Long running jobs cause "Distributed Lock Timeout Exception", and multiple instance of the same job

Tags: #<Tag:0x00007f7b5c63a540> #<Tag:0x00007f7b5c63a450>

Hello,
I’ve been struggling with this issue for a while now. I have a Hangfire background job that has the potential to run for a very long time (18+ hours) until it’s completed. However, at some point in the middle of the job running I get a DistributedLockTimeoutException and then the job starts again as a duplicate job that causes a duplicate record in the database.
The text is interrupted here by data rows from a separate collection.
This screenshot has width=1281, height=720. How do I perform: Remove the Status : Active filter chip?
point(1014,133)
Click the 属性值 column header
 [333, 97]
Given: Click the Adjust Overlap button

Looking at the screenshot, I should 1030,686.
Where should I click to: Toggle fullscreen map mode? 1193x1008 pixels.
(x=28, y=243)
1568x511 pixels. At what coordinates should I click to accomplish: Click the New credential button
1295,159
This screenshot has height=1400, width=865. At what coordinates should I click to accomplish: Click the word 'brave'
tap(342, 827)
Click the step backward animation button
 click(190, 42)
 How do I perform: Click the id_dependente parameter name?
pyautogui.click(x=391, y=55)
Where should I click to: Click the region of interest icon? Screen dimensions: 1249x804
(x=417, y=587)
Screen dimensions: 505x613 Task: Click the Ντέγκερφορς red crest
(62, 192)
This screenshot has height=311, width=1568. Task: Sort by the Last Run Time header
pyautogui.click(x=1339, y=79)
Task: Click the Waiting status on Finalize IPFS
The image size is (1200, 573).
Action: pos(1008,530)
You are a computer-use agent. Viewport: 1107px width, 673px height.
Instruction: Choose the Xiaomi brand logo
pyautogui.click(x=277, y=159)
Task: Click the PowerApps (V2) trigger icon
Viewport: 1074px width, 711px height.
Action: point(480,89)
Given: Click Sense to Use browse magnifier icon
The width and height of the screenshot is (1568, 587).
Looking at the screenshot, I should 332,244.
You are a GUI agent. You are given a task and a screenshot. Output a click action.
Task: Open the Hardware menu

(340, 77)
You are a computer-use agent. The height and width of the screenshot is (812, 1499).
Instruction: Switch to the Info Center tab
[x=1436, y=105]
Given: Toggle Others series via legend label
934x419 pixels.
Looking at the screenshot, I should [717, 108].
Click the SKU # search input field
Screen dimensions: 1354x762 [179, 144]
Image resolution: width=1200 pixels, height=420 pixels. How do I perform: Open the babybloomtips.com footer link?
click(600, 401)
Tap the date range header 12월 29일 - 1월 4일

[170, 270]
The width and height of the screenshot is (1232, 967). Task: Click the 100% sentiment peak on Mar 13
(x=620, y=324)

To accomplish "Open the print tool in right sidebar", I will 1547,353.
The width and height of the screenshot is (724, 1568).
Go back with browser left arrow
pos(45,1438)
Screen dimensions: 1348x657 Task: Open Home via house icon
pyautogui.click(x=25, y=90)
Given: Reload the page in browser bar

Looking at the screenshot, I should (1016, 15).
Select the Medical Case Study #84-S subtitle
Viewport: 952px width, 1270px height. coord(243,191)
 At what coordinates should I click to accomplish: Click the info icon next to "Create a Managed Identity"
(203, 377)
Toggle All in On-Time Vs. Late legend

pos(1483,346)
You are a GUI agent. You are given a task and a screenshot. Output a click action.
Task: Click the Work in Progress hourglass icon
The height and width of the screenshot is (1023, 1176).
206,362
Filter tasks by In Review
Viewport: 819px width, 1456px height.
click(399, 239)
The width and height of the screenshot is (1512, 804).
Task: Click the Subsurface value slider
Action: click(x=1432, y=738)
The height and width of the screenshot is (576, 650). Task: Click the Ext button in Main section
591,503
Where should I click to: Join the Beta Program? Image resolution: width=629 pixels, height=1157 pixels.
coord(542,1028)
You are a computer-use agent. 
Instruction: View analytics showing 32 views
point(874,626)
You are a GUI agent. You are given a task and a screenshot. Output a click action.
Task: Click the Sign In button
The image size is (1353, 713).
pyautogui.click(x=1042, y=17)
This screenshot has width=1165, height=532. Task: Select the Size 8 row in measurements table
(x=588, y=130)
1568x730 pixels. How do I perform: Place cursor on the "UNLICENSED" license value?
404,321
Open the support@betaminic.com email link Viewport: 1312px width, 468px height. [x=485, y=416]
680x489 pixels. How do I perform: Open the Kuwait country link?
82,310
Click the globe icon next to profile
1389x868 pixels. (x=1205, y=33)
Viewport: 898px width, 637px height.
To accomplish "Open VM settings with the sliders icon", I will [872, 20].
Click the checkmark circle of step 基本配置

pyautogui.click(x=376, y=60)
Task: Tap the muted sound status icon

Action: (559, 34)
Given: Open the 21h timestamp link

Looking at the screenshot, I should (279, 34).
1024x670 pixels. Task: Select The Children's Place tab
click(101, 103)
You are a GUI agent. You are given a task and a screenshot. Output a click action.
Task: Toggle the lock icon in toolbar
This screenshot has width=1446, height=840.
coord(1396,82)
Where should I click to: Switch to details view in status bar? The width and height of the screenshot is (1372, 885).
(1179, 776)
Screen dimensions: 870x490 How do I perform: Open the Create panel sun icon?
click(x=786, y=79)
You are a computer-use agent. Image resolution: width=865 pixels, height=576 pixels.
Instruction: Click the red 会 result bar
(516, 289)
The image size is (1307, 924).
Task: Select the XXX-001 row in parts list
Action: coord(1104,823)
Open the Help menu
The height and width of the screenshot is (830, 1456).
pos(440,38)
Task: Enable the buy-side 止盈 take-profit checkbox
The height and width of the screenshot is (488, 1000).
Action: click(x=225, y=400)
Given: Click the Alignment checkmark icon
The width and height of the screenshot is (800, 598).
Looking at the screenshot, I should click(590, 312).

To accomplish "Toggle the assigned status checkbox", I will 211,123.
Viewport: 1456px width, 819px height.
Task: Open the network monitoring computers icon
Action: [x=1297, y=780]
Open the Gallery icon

The number of duplicate jobs seems to correspond to the number of Workers in the particular server that the job is running under.

I’ve tried several of the suggestions posted here and elsewhere in my Google search , such as setting DisableConcurrentExecution and playing around with setting Time-Outs in the SqlServerStorageOptions to no avail. I’ve also tried other users’ codes such as SkipConcurrentExecution and MaximumConcurrentExecutions.

SkipConcurrentExecution is the closest I’ve gotten to a solution, however, if it encounters the distributed timeout exception it just stops the job in the middle whereas I want it to somehow ignore the exception and continue to the end of the job.

I’m using the latest version of Hangfire (1.7.24) for ASP.NET Core 2.2. I’ve noticed that a lot of people have had this issue, but I haven’t found a solution. I’d appreciate some suggestions on how to fix this issue.

This is what I have in my ConfigureServices section:
GlobalConfiguration.Configuration
.UseSqlServerStorage(Configuration.GetConnectionString(“DB”), new SqlServerStorageOptions
{
CommandBatchMaxTimeout = TimeSpan.FromMinutes(30),
SlidingInvisibilityTimeout = TimeSpan.FromMinutes(5),
QueuePollInterval = TimeSpan.Zero,
UseRecommendedIsolationLevel = true,
DisableGlobalLocks = true,
CommandTimeout = TimeSpan.FromMinutes(30),
});